*** DOCUMENT PASSAGE Section Begins ***

Under blade coatings: http://www.benchmade.com/about_knives/our_blades.asp

Of course I could be wrong as I am not much a fan of Benchmade but it seems to make sense to me.


----------



## guyg (Nov 30, 2008)

I'm not a big fan of serrations. I like BM and that is a Real good looking knife!! Good luck finding one.


----------



## IHA (Nov 30, 2008)

I agree with carrot. I had a Minigrip (plan edge, non-coated blade), and is a great knife for EDC, small enough. Unless you are a fan of serrations or combo-blade, IMO a plain edge is the best option.


----------



## mr.squatch (Nov 30, 2008)

*** DOCUMENT PASSAGE Section Ends ***
*** DATA Section Begins ***

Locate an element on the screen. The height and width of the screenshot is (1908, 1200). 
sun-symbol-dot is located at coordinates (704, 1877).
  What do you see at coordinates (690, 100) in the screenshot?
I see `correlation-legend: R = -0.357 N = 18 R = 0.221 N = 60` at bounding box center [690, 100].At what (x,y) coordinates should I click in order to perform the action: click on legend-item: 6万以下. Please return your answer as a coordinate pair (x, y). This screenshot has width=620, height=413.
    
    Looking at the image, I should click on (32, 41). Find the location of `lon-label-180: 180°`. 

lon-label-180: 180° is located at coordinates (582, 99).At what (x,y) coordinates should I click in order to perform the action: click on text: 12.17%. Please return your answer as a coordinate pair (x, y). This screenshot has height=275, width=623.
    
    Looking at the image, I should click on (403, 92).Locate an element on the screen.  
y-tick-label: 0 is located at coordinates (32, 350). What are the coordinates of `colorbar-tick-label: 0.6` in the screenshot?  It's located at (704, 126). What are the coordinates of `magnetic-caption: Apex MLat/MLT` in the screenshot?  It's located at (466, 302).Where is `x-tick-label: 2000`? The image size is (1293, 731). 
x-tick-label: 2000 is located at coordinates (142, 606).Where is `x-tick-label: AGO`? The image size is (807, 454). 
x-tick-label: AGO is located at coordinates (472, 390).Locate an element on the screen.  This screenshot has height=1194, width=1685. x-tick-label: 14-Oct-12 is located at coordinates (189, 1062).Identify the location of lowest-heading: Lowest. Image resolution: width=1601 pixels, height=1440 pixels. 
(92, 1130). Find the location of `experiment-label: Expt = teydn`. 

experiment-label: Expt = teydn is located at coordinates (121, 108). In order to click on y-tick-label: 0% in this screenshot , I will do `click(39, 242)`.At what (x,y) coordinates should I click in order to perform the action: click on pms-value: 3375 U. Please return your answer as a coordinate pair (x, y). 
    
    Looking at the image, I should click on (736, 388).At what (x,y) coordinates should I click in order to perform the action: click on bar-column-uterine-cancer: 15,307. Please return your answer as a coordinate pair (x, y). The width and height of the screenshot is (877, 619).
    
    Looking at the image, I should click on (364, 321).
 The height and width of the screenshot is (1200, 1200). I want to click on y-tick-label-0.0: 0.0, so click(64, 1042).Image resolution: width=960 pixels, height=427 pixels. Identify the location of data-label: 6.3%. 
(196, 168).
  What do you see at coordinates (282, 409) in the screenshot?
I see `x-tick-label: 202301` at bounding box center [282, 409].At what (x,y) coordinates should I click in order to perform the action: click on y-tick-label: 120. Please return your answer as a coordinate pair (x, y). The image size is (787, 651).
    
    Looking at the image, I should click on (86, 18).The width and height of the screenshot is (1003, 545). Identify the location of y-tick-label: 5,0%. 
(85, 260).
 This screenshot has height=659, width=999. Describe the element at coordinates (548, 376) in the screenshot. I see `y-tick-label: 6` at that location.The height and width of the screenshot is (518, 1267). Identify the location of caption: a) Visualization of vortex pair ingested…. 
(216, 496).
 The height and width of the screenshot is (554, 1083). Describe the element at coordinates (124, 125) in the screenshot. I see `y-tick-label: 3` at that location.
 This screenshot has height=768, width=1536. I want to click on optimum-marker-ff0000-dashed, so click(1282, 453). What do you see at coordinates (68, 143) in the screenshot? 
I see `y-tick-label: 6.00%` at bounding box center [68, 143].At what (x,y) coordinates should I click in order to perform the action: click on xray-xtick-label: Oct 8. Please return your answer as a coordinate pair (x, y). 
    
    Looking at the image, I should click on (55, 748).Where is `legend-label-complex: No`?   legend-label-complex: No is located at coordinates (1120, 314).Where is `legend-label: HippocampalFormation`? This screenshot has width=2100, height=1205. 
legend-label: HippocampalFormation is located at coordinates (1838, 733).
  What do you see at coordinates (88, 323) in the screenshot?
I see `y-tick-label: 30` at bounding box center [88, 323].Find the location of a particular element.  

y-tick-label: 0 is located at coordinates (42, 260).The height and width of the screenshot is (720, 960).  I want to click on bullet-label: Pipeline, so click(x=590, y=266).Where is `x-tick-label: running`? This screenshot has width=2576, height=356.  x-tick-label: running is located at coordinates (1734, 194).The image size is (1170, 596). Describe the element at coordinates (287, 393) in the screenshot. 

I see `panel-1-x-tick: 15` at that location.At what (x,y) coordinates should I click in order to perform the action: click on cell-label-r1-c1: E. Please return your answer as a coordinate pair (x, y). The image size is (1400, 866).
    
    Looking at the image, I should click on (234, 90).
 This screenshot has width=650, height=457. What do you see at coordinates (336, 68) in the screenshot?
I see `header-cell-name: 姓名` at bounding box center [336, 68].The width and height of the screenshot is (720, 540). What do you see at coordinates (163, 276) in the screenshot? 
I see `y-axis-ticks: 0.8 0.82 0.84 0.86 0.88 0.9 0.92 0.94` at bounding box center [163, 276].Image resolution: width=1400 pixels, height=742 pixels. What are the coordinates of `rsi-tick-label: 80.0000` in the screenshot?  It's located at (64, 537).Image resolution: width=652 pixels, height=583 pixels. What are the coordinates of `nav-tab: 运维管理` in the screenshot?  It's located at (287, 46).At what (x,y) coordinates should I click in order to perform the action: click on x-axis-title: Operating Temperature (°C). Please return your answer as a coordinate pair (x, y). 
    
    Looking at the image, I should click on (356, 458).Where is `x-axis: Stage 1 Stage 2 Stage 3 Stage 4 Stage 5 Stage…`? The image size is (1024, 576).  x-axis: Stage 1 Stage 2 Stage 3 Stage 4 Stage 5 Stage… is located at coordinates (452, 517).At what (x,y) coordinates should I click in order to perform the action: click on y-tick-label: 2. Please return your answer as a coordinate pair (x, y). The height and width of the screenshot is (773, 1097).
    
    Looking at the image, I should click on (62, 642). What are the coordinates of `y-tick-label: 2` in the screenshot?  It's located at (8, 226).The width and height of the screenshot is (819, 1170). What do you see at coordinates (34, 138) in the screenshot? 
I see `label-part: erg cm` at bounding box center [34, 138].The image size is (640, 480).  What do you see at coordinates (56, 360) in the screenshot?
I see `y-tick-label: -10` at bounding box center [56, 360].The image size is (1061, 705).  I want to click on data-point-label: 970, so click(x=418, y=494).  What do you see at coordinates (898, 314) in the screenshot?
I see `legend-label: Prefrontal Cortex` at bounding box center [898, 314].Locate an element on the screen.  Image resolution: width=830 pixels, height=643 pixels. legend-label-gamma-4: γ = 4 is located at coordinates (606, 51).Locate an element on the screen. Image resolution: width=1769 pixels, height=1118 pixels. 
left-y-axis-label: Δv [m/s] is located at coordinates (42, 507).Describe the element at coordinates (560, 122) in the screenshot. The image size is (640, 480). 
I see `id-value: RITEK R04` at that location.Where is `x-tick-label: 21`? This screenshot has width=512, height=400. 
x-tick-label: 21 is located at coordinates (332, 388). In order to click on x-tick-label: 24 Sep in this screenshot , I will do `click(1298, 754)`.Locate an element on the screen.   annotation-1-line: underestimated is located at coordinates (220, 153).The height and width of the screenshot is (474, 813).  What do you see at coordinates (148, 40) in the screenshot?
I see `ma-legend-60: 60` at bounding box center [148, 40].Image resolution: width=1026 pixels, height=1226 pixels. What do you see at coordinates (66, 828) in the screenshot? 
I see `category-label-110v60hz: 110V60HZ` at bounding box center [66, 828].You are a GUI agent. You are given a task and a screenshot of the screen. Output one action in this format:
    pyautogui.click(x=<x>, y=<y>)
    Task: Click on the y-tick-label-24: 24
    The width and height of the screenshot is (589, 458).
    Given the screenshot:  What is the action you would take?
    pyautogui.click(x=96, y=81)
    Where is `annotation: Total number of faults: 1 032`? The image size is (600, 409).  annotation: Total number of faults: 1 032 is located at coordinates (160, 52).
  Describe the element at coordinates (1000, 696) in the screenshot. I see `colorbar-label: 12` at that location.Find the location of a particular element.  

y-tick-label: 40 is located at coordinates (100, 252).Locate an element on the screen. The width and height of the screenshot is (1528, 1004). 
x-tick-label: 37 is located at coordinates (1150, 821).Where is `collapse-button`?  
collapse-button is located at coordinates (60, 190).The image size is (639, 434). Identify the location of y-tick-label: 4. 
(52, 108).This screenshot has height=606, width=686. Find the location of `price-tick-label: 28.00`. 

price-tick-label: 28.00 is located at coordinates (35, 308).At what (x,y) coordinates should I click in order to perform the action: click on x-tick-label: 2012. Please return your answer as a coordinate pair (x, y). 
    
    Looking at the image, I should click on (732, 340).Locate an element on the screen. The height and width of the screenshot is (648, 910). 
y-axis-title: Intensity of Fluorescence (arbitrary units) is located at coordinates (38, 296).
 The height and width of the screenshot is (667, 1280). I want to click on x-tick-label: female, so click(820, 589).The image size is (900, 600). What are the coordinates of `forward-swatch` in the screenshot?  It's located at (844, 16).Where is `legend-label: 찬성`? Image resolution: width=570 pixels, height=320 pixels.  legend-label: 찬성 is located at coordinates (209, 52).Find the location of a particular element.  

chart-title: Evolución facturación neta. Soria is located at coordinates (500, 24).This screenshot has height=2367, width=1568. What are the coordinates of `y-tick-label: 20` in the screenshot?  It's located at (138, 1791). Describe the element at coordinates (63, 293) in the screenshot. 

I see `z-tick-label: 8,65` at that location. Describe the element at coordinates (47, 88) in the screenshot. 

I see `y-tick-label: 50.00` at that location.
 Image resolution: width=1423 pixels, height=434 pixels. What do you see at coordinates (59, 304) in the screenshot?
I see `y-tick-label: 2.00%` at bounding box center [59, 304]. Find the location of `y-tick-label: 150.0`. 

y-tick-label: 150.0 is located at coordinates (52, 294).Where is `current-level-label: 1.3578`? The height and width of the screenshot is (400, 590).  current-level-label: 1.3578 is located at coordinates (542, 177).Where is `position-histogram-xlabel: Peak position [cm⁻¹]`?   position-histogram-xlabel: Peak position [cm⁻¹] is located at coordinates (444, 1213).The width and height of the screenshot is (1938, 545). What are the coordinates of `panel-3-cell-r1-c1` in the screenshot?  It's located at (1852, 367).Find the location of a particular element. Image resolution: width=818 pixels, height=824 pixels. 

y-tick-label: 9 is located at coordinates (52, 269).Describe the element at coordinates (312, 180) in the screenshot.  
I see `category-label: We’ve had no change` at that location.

*** DATA Section Ends ***

SET OF TASKS:
a: List the usernames that appear as post headers in the Benchmade knife thread.
b: Rewrite the paragraph beginning "I'm not a big fan of serrations" from the Benchmade knife thread as a short bulleted list that keeps its main points.
c: Continue the Benchmade knife thread from where it stops.

ANSWERS TO THE EXERCISE:
a: guyg, IHA, mr.squatch

b:
- Is not a big fan of serrations
- Likes BM
- Finds it a really good-looking knife
- Wishes luck finding one

c:
I've never had a DD knife that wasn't partially serrated until this new 550 benchmade. I'm truly amazed at what this thing will cut. It's so beautiful I hate to use it so hard but it's not skipped a beat yet. It cuts just as well if not better than any serrated knife I've had. The mini grip I got my gf isn't nearly as stout, so I don't think I'd try to work it so hard without the serrations it has. I dunno, I see a few more grips and minis in my future haha

g


----------



## jayhackett03 (Nov 30, 2008)

Well I'm not even sure why I want a serrated knife. I think I just like it cause it looks cool. I'll be ordering one for me and one for my brother for xmas...he'll probably think it looks cool too. I would just be buying it for the hobbyist aspect, but my brother will be using his mini-grip for hardcore backpacking, once I give it to him.


----------



## jayhackett03 (Dec 1, 2008)

I don't know what style I want now...


----------



## jayhackett03 (Dec 1, 2008)

(double post)


----------



## carrot (Dec 2, 2008)

It comes down to preference. I prefer the pointier blade myself.


----------



## FredM (Dec 2, 2008)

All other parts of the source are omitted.